Was habe ich da auf Elba fotografiert? Verfallene dorische Säulen mit leicht misslungener Kannelierung?
Säulen gab es am Anfang der Wanderung durchaus zu sehen - vor dem Demidoff-Palast, unterhalb der Villa San Martino:
Auf dem Weg vom Parkplatz zum Tor wird auch dem historisch Unbeleckten sehr schnell deutlich, wer hier einst residierte:
Napoleons Gemächer lockten uns aber nicht. Stattdessen sind wir durch die Wälder hinter der Villa gewandert. Manche Bäume hier werfen hin und wieder ihre zu eng gewordene Kleidung ab. Andere hängen an ihrer Hülle:
Uns interessiert der rechte Baum, der mit der wulstigen Borke. Hier ein Detail vom Fuß eines anderen Exemplars:
Die Blätter und die enorm dicke Borke verraten es: Hier stehen Korkeichen. Während der Kork an den Stämmen und dicksten Ästen ihrer Verwandten in Portugal systematisch alle neun Jahre geerntet wird, wächst die Borke hier ungehindert vor sich hin, bis sie parallel zum Stammverlauf aufplatzt und sich manchmal auch zu bizarren Skulpturen verformt:
Borke ist totes Material; es schadet den Bäumen nicht, wenn sie Risse bekommt. Für die Baumgesundheit entscheidend ist eine schmale Wachstumsschicht zwischen Borke und Holz: das Kambium, das sowohl nach außen als auch nach innen neue Zellen absondert, die nach einer Weile absterben. Nach einigen Jahren lösen sich die Korkplatten ab.
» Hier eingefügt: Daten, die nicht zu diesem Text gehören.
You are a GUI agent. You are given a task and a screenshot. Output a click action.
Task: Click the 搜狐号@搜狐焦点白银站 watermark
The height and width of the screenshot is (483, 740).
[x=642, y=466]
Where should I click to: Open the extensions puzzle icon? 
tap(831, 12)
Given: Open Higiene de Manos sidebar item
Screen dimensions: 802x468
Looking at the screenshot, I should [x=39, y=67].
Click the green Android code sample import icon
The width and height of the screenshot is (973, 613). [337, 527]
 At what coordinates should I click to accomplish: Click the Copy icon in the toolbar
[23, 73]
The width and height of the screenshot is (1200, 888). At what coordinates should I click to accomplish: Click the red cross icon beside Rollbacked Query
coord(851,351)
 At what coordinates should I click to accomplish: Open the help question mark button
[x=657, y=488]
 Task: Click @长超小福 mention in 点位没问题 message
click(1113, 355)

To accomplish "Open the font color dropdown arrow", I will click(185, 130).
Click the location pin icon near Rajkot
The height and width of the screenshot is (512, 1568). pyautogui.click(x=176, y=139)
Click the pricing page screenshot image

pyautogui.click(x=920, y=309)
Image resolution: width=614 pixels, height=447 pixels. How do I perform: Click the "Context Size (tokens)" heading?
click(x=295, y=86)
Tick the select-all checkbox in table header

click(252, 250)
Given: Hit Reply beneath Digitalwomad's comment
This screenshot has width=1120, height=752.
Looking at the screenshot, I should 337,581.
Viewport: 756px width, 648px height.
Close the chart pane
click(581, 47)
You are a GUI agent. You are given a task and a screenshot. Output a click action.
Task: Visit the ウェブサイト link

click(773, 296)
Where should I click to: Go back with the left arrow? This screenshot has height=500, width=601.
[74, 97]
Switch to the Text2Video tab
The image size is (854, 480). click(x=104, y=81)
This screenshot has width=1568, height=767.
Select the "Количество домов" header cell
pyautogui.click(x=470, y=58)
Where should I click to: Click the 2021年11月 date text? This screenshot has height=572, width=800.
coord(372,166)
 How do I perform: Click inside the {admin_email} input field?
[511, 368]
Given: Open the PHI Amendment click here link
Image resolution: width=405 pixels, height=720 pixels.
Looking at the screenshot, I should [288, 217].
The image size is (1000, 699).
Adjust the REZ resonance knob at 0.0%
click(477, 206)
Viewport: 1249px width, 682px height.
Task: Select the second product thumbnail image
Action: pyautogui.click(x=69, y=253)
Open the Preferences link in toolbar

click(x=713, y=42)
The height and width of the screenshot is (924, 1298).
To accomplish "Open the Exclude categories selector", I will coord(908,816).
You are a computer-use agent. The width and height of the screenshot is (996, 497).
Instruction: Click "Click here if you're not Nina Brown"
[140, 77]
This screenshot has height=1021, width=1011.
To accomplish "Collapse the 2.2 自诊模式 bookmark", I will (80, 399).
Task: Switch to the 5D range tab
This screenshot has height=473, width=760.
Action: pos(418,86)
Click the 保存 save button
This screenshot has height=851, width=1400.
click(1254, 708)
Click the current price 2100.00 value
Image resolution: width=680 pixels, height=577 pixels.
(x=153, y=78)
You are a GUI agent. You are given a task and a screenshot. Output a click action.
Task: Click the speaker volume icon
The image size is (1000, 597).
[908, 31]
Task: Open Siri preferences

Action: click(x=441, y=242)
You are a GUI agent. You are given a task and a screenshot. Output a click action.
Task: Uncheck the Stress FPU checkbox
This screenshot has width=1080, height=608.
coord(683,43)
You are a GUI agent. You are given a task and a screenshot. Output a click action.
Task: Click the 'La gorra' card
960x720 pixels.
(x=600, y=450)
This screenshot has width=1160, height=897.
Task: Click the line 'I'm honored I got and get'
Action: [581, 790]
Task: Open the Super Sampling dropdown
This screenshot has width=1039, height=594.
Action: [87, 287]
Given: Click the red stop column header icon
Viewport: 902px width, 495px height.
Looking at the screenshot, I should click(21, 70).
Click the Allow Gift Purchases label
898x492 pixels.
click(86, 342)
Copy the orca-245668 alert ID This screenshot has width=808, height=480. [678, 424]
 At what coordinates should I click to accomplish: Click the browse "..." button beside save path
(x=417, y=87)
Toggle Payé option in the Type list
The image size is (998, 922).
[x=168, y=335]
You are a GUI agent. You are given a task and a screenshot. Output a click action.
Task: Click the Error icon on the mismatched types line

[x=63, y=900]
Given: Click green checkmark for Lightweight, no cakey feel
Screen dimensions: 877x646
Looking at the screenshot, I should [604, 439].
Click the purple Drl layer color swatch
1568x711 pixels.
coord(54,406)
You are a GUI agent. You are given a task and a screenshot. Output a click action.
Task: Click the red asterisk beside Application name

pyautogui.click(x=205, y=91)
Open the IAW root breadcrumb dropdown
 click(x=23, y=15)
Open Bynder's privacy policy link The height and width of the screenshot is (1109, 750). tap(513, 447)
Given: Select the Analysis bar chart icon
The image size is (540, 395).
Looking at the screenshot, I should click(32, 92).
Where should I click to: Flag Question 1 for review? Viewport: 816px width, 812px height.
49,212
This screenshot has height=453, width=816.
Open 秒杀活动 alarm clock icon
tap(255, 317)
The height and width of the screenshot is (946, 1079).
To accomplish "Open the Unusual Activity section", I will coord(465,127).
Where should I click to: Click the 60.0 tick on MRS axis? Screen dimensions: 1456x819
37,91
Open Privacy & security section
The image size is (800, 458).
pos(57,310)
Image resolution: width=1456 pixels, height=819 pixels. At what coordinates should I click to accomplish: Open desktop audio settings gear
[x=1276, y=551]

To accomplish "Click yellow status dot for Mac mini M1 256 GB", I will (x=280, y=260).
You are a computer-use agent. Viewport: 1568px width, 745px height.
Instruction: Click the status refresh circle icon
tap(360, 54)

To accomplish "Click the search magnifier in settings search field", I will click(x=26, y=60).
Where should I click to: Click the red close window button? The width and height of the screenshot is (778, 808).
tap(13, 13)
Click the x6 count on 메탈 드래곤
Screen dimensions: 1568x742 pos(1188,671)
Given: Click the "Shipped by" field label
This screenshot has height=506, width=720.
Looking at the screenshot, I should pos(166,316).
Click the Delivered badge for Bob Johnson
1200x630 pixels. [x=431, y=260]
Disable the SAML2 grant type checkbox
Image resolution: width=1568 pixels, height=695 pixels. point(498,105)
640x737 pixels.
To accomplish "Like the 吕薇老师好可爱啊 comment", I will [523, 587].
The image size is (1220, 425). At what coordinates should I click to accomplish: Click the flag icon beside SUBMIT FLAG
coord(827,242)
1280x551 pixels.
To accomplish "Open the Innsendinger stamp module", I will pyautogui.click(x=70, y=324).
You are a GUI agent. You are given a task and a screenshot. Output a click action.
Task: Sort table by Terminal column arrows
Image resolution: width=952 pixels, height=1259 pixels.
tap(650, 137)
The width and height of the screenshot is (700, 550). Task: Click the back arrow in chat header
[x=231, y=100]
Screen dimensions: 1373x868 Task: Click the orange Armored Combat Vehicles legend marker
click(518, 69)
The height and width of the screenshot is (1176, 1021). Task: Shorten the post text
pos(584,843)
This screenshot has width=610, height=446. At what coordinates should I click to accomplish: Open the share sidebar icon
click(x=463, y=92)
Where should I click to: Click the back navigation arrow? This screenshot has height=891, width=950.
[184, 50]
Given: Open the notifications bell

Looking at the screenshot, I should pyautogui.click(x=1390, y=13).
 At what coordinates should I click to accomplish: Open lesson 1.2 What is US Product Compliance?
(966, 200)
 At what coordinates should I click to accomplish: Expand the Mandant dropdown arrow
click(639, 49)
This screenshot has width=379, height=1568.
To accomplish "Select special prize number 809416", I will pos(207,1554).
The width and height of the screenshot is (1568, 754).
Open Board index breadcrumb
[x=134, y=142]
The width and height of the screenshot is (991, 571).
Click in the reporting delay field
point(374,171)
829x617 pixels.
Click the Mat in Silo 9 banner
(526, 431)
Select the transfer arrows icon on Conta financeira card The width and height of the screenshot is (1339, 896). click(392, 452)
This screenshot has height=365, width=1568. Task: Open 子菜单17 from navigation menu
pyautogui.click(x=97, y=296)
An diesem mächtigen Stamm sieht man sogar zwei Generationen von Platten; die äußere ist vorne schon ganz verschwunden, und darunter lugt eine etwas jüngere, ebenfalls schon recht dicke und rissige Schicht hervor. In der Mitte lugt dagegen nacktes, abgestorbenes und schon von Insekten durchlöchertes Holz hervor:
Kork ist sehr robust, aber auf die Dauer setzen die Witterung und Mikroorganismen dem Material doch zu, sodass es sich verzieht, verfärbt und Löcher bekommt:
Man erkennt auch Jahresringe - die vermeintliche Säulen-Kannelierung in unserem Rätselbild. Hier noch einmal eine ordentlich dicke Korkschicht; daraus hätte man eine Menge Weinkorken stanzen können:
Und genau dazu wurden die Korkeichen hier vermutlich einmal angepflanzt. Wozu aber bilden diese Bäume überhaupt eine so dicke und markante Borke aus? Welchen Anpassungswert hat diese leichte Rüstung? Ein Bild von einer anderen Wanderung auf Elba gibt uns die Antwort:
In der westlichen Mittelmeerregion, der Heimat der Korkeiche, brennt es oft. So auch hier am Monte San Bartolomeo, oberhalb von Chiessi. Nicht jeder Busch- oder Waldbrand kostet die Bäume gleich das Leben, aber viele schwächeln doch, weil ihr Kambium beschädigt wurde und sie daher nicht mehr normal wachsen und nicht mehr genug Nährstoffe durch den Stamm transportieren können. Kork ist ein natürlicher Hartschaum und dämmt hervorragend. Die Rüstung schützt die Eichen also vor Brandschäden.
Wer mehr über die Korkernte und -verarbeitung in Portugal erfahren will, dem lege ich eine herrlich altmodische Dokumentation von NZZ Format ans Herz: Die Kork-Story.